The idea is to start taking code that depends on vendor-defined behavior
into the core GNU toolchain ports, as long as it meets the following
criteria:
* An ISA manual is available that can be redistributed/archived, defines
the behaviors in question as one or more vendor-specific extensions,
and is clearly versioned. The RISC-V foundation is setting various
guidelines around how vendor-defined extensions and instructions
should be named, we strongly suggest that vendors follow those
conventions whenever possible (this is all new, though, so exactly
what's necessary from vendor specifications will likely evolve as we
learn).
* There is a substantial user base that depends on the behavior in
question, which probably means there is hardware in the wild that
implements the extensions and users that require those extensions in
order for that hardware to be useful for common applications. This is
always going to be a grey area, but it's essentially the same spot
everyone else is in.
* There is a mechanism for testing the code in question without direct
access to hardware, which in practice means a QEMU port (or whatever
simulator is relevant in the space and that folks use for testing) or
some community commitment to long-term availability of the hardware
for testing (something like the GCC compile farm, for example).

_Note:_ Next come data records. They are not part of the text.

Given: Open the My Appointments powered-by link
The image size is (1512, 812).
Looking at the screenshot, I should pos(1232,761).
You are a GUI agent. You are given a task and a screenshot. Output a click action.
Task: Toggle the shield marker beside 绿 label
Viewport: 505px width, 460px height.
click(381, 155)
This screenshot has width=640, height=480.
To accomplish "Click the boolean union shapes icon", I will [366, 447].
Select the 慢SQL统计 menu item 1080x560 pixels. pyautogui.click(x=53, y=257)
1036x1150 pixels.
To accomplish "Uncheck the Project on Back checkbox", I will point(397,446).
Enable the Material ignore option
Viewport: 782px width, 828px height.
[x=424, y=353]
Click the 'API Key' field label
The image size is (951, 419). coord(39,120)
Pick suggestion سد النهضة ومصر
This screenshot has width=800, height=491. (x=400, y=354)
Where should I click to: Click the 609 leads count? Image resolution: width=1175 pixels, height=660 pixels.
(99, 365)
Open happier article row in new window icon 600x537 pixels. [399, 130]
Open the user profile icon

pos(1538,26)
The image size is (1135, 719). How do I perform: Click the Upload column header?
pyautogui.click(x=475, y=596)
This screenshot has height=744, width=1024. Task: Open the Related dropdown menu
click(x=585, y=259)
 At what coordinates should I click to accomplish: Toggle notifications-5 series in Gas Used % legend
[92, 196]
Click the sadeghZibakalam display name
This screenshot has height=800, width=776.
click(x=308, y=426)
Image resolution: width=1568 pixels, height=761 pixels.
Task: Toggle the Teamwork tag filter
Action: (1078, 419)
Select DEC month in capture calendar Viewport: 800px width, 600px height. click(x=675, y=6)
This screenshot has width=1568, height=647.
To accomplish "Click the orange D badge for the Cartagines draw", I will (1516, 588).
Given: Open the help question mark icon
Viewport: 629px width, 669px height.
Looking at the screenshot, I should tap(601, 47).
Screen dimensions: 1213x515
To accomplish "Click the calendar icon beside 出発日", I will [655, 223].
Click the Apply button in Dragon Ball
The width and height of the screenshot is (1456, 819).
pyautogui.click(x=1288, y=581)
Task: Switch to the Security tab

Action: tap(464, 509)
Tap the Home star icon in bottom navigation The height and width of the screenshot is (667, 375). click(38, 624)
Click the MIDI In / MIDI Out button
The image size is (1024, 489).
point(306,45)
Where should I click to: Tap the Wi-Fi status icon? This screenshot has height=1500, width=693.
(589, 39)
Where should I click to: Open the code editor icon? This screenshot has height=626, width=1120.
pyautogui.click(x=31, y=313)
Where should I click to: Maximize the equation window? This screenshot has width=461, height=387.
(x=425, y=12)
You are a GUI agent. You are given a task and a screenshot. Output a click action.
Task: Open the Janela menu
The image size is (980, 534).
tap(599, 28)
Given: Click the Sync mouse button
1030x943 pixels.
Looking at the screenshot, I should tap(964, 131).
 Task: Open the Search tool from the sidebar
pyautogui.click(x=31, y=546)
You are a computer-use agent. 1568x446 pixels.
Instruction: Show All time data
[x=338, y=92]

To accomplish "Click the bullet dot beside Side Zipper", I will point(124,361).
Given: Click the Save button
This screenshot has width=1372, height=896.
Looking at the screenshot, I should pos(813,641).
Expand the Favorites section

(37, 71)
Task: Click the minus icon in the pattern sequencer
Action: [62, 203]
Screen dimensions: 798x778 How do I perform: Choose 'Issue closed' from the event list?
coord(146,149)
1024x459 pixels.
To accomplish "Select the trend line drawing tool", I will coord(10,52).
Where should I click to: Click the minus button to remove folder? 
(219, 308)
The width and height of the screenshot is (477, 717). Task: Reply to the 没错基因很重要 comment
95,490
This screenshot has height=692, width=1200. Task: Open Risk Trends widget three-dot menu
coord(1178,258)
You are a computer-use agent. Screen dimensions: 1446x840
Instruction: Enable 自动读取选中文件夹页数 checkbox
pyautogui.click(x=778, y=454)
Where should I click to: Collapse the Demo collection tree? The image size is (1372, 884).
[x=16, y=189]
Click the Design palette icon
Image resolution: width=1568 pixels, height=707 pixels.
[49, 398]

* It is possible to produce binaries that are compatible with all
upstream vendors' implementations. That means we'll need mechanisms
to allow extensions from multiple vendors to be linked together and
then probed at runtime. That's not to say that all binaries will be
compatible, as users are always free to skip the compatibility code
and there will be conflicting definitions of instruction encodings,
but we can at least provide users with the option of compatibility.
These are pretty loosely written on purpose, both because this is all
new and because each project has its own set of contribution
requirements so it's going to be all but impossible to have a single
concrete set of rules that applies everywhere -- that's nothing specific
to the vendor extensions (or even RISC-V), it's just life. Specifically
a major goal here is to balance the needs of users, both in the short
term (ie, getting new hardware to work) and the long term (ie, the long
term stability of their software). We're not talking about taking code
that can't be tested, hasn't been reviewed, isn't going to be supported
long-term, or doesn't have a stable ABI; just dropping the specific
requirement that a specification must be furnished by the RISC-V
foundation in order to accept code.
Nothing is decided yet, so happy to hear any thought folks have. This
is certainly a very different development methodology than what we've
done in the past and isn't something that should be entreated into
lightly, so any comments are welcome.
I'm going back to the start of the thread as this led to some heated
discussion, both here and in private. Clearly there's lots of opinions
here and everyone wants something different, but the nature of
compromise is that nobody gets exactly what they want and it looks like
this is as good as we're going to get any time soon. So I'm going to
propose that we go with this.
This was all purposefully a bit vague so we'll have to go sort out exactly
how to move forward as patches go by. Hopefully we'll be able to have
more constructive discussions on the specific patch sets, as at least
the issues will be a bit more focused. The C906 is a widely available
chip that needs vendor extensions to function in some very basic ways,
it's been blocked on a policy change for way too long and at least this
way we can get moving on that front.
Happy to continue the discussion if anyone has concrete concerns here,
either way let's give it at least a few days to get through everyone's
inbox before doing anything that depends on the policy change.